Taxation of LTD Benefits

Whether your LTD benefits are taxable depends entirely on who paid the insurance premiums. If your employer paid the premiums and you never included those premium payments as taxable income, your benefits are fully taxable as ordinary income.4Office of the Law Revision Counsel. 26 USC 105 – Amounts Received Under Accident and Health Plans If you paid the premiums yourself with after-tax dollars, the benefits are tax-free. If you and your employer split the cost, only the portion attributable to your employer’s payments is taxable.5Internal Revenue Service. Life Insurance and Disability Insurance Proceeds

There’s a wrinkle that catches people: if you pay premiums through a cafeteria plan (a pre-tax payroll deduction), the IRS treats those premiums as if your employer paid them, and your benefits are fully taxable.5Internal Revenue Service. Life Insurance and Disability Insurance Proceeds Check your pay stubs to see whether your LTD premiums are deducted pre-tax or after-tax. This distinction can mean the difference between keeping your full benefit and losing a significant chunk to income tax when you can least afford it.

Job Protection and Health Insurance While on LTD

Receiving LTD benefits does not, by itself, protect your job. Your employer is not legally required to hold your position open just because you’re collecting disability insurance payments. Job protection comes from separate laws, and understanding how they overlap with LTD is critical.

FMLA Leave

The Family and Medical Leave Act provides eligible employees with up to 12 weeks of unpaid, job-protected leave per year for a serious health condition, and requires employers to maintain group health benefits during that leave.6U.S. Department of Labor.
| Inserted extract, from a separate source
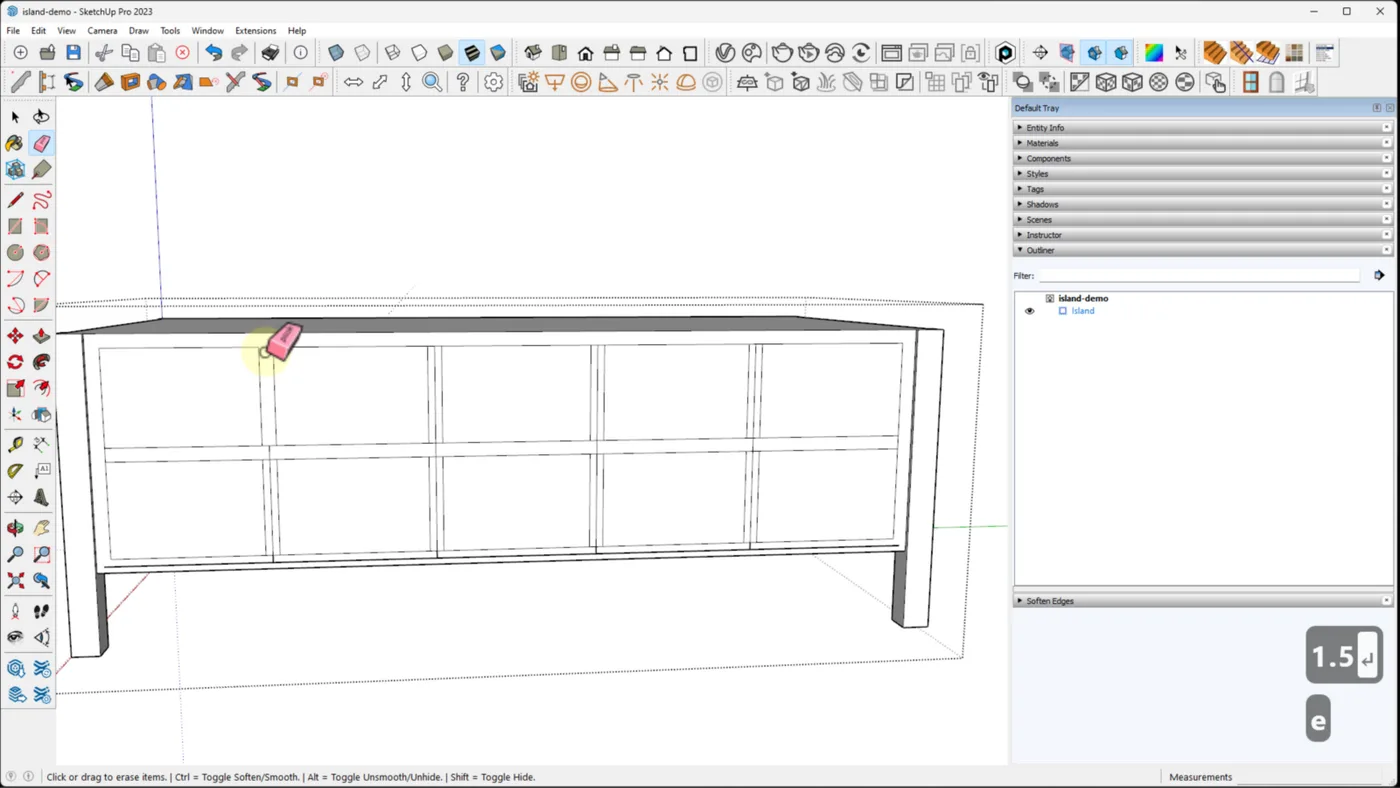Viewport: 1400px width, 788px height.
Task: Click the Undo arrow icon
Action: [213, 53]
Family and Medical Leave (FMLA) If you qualify, FMLA leave typically runs concurrently with your LTD elimination period. But 12 weeks is only about three months, and most LTD claims last far longer. Once FMLA leave runs out, the job-protection guarantee ends.

ADA Protections

The Americans with Disabilities Act may provide additional protection beyond FMLA. Under the ADA, an employer may be required to grant extended leave as a reasonable accommodation, even after FMLA leave is exhausted, unless doing so would create an undue hardship for the employer. The ADA also includes the right to return to your original position after leave taken as a reasonable accommodation. If your employer uses a third-party provider for LTD administration, that provider should be forwarding requests for leave extensions to HR so the company can evaluate ADA obligations before terminating anyone.7U.S. Equal Employment Opportunity Commission. Employer-Provided Leave and the Americans with Disabilities Act In practice, many employers don’t do this well, so if you’re approaching the end of your approved leave, reach out to HR yourself.

Health Insurance and COBRA

When your employment ends or your hours are reduced because of disability, you become eligible for COBRA continuation coverage for your employer-sponsored health insurance. The standard COBRA period is 18 months from the qualifying event. If the Social Security Administration determines you are disabled within the first 60 days of COBRA coverage, all qualified beneficiaries on your plan are entitled to an 11-month extension, bringing the maximum to 29 months. During that disability extension, the plan can charge up to 150% of the normal premium cost.8U.S. Department of Labor. FAQs on COBRA Continuation Health Coverage for Workers You must notify the plan administrator of the SSA disability determination within the timeframe your plan specifies, which can’t be shorter than 60 days from when the determination is issued.9Centers for Medicare and Medicaid Services. COBRA Continuation Coverage Questions and Answers COBRA premiums are expensive, but a gap in health insurance coverage during a serious medical condition is worse.